Patently, there is much mutual suspicion between Cole and the reporters. Despite that, Cole agrees to clean up his act and make tracks with the journos back to the Eastern Seaboard to work together on exposing just what lies behind the increasingly suspicious drone programme. While the two reporters head home directly to dig up more dirt on the governmental agencies, Cole zigzags eastwards to throw off any tails, and to call on former colleagues who share his concerns about what went wrong with the drone missions. The emerging context is laid out in a conversation between Cole and Sharpe, another disenchanted and disgruntled security insider, who has been dismissed for asking too many questions about For1, otherwise known as Wade Castle:

“I (Sharpe) will become a party to this only if I can hit those bastards where it hurt. Only if I can create a little anarchy in their ranks. Inside that whole public-private nexus….What Ike used to call the military-industrial complex……he’s their creation, don’t you see? Wade wasn’t just the Agency point man on drones, or technology. He was at the centre of the frame…for all the sharing and distribution of data…he was involved with…everybody’s stuff, from the absolute shit to the absolute gold…running in one great big pipeline to all the customers. Or at least to every customer with enough juice to tap in.”

“Contractors?”

“In Afghanistan, Iraq. Those aren’t just theatres of war for these people. They’re glorified test labs, proving grounds, marketplaces for the barter of influence and, most important of all, for state-of-the art technology. Those women and children at Sandor Khosh were guinea pigs in somebody’s ill-advised experiment….”

After Sharpe has climbed on board with the awkward mob he completes the rest of the background:

 “All that tech that’s out there on the cutting edge..- all of it – has been handed to IntelPro and a handful of other firms like pieces of candy…..they’ve quietly began to resell…to their new friends in aerospace….at the other end of the food chain, they’re preparing to employ every possible application for domestic surveillance and security…..Why do you think they’ve tied themselves so closely to all the people flying predators and Reapers overseas? Because they’d like to use the same shit here.”
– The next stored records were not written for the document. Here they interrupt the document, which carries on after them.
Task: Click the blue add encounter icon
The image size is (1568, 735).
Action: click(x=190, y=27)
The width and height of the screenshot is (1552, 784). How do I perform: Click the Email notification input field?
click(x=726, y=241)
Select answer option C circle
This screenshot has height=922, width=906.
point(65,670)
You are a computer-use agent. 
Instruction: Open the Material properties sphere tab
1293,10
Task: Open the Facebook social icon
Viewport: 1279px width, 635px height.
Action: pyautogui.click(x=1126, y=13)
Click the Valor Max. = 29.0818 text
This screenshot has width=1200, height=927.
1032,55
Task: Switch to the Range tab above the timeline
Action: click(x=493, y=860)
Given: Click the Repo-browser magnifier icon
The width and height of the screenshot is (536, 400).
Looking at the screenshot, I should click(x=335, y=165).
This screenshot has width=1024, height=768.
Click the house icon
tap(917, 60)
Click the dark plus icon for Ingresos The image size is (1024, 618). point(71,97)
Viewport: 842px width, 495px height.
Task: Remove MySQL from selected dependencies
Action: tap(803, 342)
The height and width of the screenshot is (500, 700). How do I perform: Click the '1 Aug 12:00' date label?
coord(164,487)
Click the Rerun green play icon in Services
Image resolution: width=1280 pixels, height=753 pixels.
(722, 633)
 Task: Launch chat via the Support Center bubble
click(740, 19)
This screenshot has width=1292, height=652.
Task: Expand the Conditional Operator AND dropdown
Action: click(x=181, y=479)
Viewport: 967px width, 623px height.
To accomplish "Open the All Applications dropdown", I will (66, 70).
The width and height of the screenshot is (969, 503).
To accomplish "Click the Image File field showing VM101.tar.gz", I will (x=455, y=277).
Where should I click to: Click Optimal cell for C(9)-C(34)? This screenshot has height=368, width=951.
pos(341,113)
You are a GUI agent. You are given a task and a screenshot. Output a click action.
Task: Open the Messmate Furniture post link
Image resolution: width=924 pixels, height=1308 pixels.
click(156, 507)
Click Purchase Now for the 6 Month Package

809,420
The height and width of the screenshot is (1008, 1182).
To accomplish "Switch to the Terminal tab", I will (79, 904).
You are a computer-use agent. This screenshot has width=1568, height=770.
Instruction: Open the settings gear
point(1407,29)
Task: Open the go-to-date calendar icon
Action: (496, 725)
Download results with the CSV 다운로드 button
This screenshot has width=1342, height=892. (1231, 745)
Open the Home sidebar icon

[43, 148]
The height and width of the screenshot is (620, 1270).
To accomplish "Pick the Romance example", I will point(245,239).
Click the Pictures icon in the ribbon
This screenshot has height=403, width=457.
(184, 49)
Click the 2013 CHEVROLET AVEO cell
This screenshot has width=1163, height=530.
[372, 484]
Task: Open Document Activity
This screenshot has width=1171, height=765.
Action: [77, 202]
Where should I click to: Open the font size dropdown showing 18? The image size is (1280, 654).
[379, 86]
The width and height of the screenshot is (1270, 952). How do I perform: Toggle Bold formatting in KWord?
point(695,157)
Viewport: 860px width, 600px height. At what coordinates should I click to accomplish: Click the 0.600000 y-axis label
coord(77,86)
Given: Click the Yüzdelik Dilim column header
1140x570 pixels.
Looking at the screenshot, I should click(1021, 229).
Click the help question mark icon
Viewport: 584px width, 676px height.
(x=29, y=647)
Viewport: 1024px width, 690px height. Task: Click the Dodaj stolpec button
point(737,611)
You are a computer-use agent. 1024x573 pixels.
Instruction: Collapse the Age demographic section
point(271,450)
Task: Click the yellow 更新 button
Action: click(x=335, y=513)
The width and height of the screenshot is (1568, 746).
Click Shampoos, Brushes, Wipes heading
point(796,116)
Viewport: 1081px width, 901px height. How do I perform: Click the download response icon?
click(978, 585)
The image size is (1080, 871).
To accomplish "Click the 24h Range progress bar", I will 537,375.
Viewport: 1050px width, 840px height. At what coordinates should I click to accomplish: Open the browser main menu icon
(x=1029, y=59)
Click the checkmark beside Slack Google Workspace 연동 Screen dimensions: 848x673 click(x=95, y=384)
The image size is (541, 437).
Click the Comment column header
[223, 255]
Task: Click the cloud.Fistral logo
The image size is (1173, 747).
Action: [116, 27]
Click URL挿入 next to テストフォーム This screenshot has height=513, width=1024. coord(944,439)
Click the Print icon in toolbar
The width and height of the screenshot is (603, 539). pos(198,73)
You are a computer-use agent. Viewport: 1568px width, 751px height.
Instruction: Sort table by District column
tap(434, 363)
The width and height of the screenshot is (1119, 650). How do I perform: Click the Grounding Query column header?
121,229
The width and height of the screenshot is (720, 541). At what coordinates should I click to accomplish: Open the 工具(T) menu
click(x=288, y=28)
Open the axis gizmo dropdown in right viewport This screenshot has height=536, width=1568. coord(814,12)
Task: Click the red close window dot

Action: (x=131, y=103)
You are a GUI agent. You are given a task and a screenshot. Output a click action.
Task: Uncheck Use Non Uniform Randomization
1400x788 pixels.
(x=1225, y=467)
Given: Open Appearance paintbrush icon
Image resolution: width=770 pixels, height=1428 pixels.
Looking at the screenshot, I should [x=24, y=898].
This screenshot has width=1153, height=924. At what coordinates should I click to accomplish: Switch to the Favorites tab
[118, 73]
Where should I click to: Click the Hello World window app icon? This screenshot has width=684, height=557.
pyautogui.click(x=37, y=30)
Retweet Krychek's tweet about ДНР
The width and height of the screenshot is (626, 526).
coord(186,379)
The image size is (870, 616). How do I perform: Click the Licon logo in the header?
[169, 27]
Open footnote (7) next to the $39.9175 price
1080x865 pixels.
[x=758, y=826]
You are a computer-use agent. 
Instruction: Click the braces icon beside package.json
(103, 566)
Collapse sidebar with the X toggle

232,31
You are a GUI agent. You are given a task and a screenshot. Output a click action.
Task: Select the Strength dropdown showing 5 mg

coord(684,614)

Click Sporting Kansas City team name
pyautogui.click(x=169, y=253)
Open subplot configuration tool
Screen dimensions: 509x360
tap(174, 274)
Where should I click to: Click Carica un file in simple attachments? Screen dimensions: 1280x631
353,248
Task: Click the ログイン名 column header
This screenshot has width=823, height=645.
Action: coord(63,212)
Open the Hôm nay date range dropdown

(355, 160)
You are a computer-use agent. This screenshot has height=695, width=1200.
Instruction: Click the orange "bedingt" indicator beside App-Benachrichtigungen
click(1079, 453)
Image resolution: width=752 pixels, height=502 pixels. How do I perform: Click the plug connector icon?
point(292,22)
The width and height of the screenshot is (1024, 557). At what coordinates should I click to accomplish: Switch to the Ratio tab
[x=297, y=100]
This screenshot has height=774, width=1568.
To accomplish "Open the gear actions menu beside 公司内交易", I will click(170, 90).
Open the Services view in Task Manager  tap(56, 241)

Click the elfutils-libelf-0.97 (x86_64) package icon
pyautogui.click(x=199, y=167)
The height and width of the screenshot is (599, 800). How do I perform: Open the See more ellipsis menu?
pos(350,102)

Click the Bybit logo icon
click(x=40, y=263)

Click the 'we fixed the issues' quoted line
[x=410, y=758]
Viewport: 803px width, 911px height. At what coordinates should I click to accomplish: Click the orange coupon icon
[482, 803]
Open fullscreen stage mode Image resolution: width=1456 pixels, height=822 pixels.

OK so that’s all the background. Out on the East coast the expanding cadre of malcontents devise their own plans for finding out what is going on in the Intelpro complex. In a wonderfully ironic twist Sharpe offers them a range of drones he has developed which will allow them to oversee just what the defence corporation is hatching up. Ultimately, there are happy endings all round with the indiscretions of the military and its friends in the security industry all exposed, and presumably brought to an end. Cole is left preparing to travel back to repair the bridges to his family, and presumably the journalists are preparing to receive their Pullitzer prizes for investigative journalism. And that is only the only point of criticism I have for Unmanned. In the real world, of course, the military-industrial complex continues its unfettered war games not only on supposed enemies overseas, but also on its own populations. To paraphrase the immortal quote from Catch 22: “what is good for America is good for the corporations!”